Source material>

⟨

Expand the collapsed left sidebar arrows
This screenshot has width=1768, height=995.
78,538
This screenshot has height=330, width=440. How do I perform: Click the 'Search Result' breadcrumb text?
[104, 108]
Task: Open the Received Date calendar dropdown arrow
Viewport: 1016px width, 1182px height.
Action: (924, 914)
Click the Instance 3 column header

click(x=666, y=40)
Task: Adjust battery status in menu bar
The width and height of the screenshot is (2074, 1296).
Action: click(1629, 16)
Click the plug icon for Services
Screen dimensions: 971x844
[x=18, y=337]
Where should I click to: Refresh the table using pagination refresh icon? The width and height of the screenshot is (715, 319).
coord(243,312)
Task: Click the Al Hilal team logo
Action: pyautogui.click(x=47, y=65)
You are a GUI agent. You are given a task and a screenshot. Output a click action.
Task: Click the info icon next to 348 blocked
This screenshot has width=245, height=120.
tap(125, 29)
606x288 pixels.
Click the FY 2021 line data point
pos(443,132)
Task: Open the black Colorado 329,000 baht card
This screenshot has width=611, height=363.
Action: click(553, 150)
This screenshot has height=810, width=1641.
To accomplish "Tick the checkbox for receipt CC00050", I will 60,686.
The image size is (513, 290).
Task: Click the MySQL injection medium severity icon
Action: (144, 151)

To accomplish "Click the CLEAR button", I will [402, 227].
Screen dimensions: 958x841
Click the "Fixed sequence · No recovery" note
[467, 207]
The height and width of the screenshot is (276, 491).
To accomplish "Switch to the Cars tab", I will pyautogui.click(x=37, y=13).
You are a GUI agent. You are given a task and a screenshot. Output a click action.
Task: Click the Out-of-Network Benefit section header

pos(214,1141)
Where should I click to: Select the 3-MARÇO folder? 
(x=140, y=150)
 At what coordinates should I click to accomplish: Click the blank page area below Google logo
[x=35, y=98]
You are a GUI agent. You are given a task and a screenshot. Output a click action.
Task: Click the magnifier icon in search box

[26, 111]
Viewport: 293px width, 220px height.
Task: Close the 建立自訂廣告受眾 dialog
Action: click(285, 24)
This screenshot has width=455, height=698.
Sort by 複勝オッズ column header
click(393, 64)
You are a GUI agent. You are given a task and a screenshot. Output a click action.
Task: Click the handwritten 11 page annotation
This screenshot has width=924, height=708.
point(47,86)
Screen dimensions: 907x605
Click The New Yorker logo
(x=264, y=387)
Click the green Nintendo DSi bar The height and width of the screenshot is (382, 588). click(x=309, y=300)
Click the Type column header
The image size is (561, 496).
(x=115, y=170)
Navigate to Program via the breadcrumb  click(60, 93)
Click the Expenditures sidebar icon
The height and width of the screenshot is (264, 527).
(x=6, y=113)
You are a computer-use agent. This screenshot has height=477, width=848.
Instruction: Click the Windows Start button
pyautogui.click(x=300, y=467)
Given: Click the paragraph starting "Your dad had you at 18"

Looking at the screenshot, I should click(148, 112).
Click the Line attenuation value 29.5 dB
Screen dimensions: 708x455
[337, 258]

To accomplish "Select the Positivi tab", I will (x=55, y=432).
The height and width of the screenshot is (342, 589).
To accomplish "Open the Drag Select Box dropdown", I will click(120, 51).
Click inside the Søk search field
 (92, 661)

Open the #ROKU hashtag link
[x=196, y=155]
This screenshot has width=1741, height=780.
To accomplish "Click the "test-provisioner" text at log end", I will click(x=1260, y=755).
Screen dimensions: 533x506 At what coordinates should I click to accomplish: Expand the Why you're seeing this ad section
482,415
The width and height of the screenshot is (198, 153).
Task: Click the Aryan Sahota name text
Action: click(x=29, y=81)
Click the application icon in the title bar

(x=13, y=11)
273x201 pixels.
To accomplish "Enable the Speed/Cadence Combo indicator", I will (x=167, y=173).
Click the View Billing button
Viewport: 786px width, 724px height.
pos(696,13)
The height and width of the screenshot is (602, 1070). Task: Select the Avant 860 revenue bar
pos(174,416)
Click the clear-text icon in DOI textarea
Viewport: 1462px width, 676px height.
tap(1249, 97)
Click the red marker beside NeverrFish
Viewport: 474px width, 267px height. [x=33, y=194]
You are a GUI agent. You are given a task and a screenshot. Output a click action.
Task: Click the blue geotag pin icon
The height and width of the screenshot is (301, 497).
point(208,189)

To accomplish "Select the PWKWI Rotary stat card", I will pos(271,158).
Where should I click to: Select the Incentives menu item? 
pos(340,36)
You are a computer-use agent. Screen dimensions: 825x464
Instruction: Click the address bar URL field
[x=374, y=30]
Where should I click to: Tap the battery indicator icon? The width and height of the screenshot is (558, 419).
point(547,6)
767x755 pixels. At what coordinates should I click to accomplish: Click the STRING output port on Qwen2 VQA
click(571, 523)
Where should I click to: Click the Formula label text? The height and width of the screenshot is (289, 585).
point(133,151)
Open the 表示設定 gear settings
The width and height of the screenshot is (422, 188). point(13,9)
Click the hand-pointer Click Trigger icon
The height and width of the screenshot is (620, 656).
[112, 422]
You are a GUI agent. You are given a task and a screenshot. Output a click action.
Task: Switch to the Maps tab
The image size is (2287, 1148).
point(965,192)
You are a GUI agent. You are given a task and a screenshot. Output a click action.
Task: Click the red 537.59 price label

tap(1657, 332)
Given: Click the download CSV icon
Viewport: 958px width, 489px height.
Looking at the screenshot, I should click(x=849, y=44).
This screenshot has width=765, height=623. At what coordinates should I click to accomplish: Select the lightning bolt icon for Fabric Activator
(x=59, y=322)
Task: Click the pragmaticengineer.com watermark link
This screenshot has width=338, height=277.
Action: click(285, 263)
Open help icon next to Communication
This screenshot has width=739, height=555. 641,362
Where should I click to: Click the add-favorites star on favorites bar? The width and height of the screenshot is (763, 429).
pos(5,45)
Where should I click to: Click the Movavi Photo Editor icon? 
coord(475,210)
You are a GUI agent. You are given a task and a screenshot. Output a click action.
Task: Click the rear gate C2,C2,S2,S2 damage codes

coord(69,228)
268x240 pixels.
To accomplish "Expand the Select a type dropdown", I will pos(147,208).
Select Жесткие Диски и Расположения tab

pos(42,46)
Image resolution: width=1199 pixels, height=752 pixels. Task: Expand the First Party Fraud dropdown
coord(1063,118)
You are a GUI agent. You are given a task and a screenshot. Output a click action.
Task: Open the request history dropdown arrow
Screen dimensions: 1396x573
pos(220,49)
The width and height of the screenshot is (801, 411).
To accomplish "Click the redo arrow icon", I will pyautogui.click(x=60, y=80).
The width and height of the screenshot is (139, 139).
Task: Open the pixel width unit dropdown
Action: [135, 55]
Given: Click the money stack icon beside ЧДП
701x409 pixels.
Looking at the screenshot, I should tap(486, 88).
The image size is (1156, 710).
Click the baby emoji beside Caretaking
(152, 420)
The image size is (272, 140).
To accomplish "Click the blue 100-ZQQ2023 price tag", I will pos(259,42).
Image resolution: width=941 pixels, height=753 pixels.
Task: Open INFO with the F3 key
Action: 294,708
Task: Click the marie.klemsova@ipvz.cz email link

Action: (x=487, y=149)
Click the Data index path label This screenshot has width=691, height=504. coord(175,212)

⟩

Written exercise> Reproduce every line of the material above verbatim, from start to finish.

Answer to the task>
Expand the collapsed left sidebar arrows
This screenshot has width=1768, height=995.
78,538
This screenshot has height=330, width=440. How do I perform: Click the 'Search Result' breadcrumb text?
[104, 108]
Task: Open the Received Date calendar dropdown arrow
Viewport: 1016px width, 1182px height.
Action: (924, 914)
Click the Instance 3 column header

click(x=666, y=40)
Task: Adjust battery status in menu bar
The width and height of the screenshot is (2074, 1296).
Action: click(1629, 16)
Click the plug icon for Services
Screen dimensions: 971x844
[x=18, y=337]
Where should I click to: Refresh the table using pagination refresh icon? The width and height of the screenshot is (715, 319).
coord(243,312)
Task: Click the Al Hilal team logo
Action: pyautogui.click(x=47, y=65)
You are a GUI agent. You are given a task and a screenshot. Output a click action.
Task: Click the info icon next to 348 blocked
This screenshot has width=245, height=120.
tap(125, 29)
606x288 pixels.
Click the FY 2021 line data point
pos(443,132)
Task: Open the black Colorado 329,000 baht card
This screenshot has width=611, height=363.
Action: click(553, 150)
This screenshot has height=810, width=1641.
To accomplish "Tick the checkbox for receipt CC00050", I will 60,686.
The image size is (513, 290).
Task: Click the MySQL injection medium severity icon
Action: (144, 151)

To accomplish "Click the CLEAR button", I will [402, 227].
Screen dimensions: 958x841
Click the "Fixed sequence · No recovery" note
[467, 207]
The height and width of the screenshot is (276, 491).
To accomplish "Switch to the Cars tab", I will pyautogui.click(x=37, y=13).
You are a GUI agent. You are given a task and a screenshot. Output a click action.
Task: Click the Out-of-Network Benefit section header

pos(214,1141)
Where should I click to: Select the 3-MARÇO folder? 
(x=140, y=150)
 At what coordinates should I click to accomplish: Click the blank page area below Google logo
[x=35, y=98]
You are a GUI agent. You are given a task and a screenshot. Output a click action.
Task: Click the magnifier icon in search box

[26, 111]
Viewport: 293px width, 220px height.
Task: Close the 建立自訂廣告受眾 dialog
Action: click(285, 24)
This screenshot has width=455, height=698.
Sort by 複勝オッズ column header
click(393, 64)
You are a GUI agent. You are given a task and a screenshot. Output a click action.
Task: Click the handwritten 11 page annotation
This screenshot has width=924, height=708.
point(47,86)
Screen dimensions: 907x605
Click The New Yorker logo
(x=264, y=387)
Click the green Nintendo DSi bar The height and width of the screenshot is (382, 588). click(x=309, y=300)
Click the Type column header
The image size is (561, 496).
(x=115, y=170)
Navigate to Program via the breadcrumb  click(60, 93)
Click the Expenditures sidebar icon
The height and width of the screenshot is (264, 527).
(x=6, y=113)
You are a computer-use agent. This screenshot has height=477, width=848.
Instruction: Click the Windows Start button
pyautogui.click(x=300, y=467)
Given: Click the paragraph starting "Your dad had you at 18"

Looking at the screenshot, I should click(148, 112).
Click the Line attenuation value 29.5 dB
Screen dimensions: 708x455
[337, 258]

To accomplish "Select the Positivi tab", I will (x=55, y=432).
The height and width of the screenshot is (342, 589).
To accomplish "Open the Drag Select Box dropdown", I will click(120, 51).
Click inside the Søk search field
 (92, 661)

Open the #ROKU hashtag link
[x=196, y=155]
This screenshot has width=1741, height=780.
To accomplish "Click the "test-provisioner" text at log end", I will click(x=1260, y=755).
Screen dimensions: 533x506 At what coordinates should I click to accomplish: Expand the Why you're seeing this ad section
482,415
The width and height of the screenshot is (198, 153).
Task: Click the Aryan Sahota name text
Action: click(x=29, y=81)
Click the application icon in the title bar

(x=13, y=11)
273x201 pixels.
To accomplish "Enable the Speed/Cadence Combo indicator", I will (x=167, y=173).
Click the View Billing button
Viewport: 786px width, 724px height.
pos(696,13)
The height and width of the screenshot is (602, 1070). Task: Select the Avant 860 revenue bar
pos(174,416)
Click the clear-text icon in DOI textarea
Viewport: 1462px width, 676px height.
tap(1249, 97)
Click the red marker beside NeverrFish
Viewport: 474px width, 267px height. [x=33, y=194]
You are a GUI agent. You are given a task and a screenshot. Output a click action.
Task: Click the blue geotag pin icon
The height and width of the screenshot is (301, 497).
point(208,189)

To accomplish "Select the PWKWI Rotary stat card", I will pos(271,158).
Where should I click to: Select the Incentives menu item? 
pos(340,36)
You are a computer-use agent. Screen dimensions: 825x464
Instruction: Click the address bar URL field
[x=374, y=30]
Where should I click to: Tap the battery indicator icon? The width and height of the screenshot is (558, 419).
point(547,6)
767x755 pixels. At what coordinates should I click to accomplish: Click the STRING output port on Qwen2 VQA
click(571, 523)
Where should I click to: Click the Formula label text? The height and width of the screenshot is (289, 585).
point(133,151)
Open the 表示設定 gear settings
The width and height of the screenshot is (422, 188). point(13,9)
Click the hand-pointer Click Trigger icon
The height and width of the screenshot is (620, 656).
[112, 422]
You are a GUI agent. You are given a task and a screenshot. Output a click action.
Task: Switch to the Maps tab
The image size is (2287, 1148).
point(965,192)
You are a GUI agent. You are given a task and a screenshot. Output a click action.
Task: Click the red 537.59 price label

tap(1657, 332)
Given: Click the download CSV icon
Viewport: 958px width, 489px height.
Looking at the screenshot, I should click(x=849, y=44).
This screenshot has width=765, height=623. At what coordinates should I click to accomplish: Select the lightning bolt icon for Fabric Activator
(x=59, y=322)
Task: Click the pragmaticengineer.com watermark link
This screenshot has width=338, height=277.
Action: click(285, 263)
Open help icon next to Communication
This screenshot has width=739, height=555. 641,362
Where should I click to: Click the add-favorites star on favorites bar? The width and height of the screenshot is (763, 429).
pos(5,45)
Where should I click to: Click the Movavi Photo Editor icon? 
coord(475,210)
You are a GUI agent. You are given a task and a screenshot. Output a click action.
Task: Click the rear gate C2,C2,S2,S2 damage codes

coord(69,228)
268x240 pixels.
To accomplish "Expand the Select a type dropdown", I will pos(147,208).
Select Жесткие Диски и Расположения tab

pos(42,46)
Image resolution: width=1199 pixels, height=752 pixels. Task: Expand the First Party Fraud dropdown
coord(1063,118)
You are a GUI agent. You are given a task and a screenshot. Output a click action.
Task: Open the request history dropdown arrow
Screen dimensions: 1396x573
pos(220,49)
The width and height of the screenshot is (801, 411).
To accomplish "Click the redo arrow icon", I will pyautogui.click(x=60, y=80).
The width and height of the screenshot is (139, 139).
Task: Open the pixel width unit dropdown
Action: [135, 55]
Given: Click the money stack icon beside ЧДП
701x409 pixels.
Looking at the screenshot, I should tap(486, 88).
The image size is (1156, 710).
Click the baby emoji beside Caretaking
(152, 420)
The image size is (272, 140).
To accomplish "Click the blue 100-ZQQ2023 price tag", I will pos(259,42).
Image resolution: width=941 pixels, height=753 pixels.
Task: Open INFO with the F3 key
Action: 294,708
Task: Click the marie.klemsova@ipvz.cz email link

Action: (x=487, y=149)
Click the Data index path label This screenshot has width=691, height=504. coord(175,212)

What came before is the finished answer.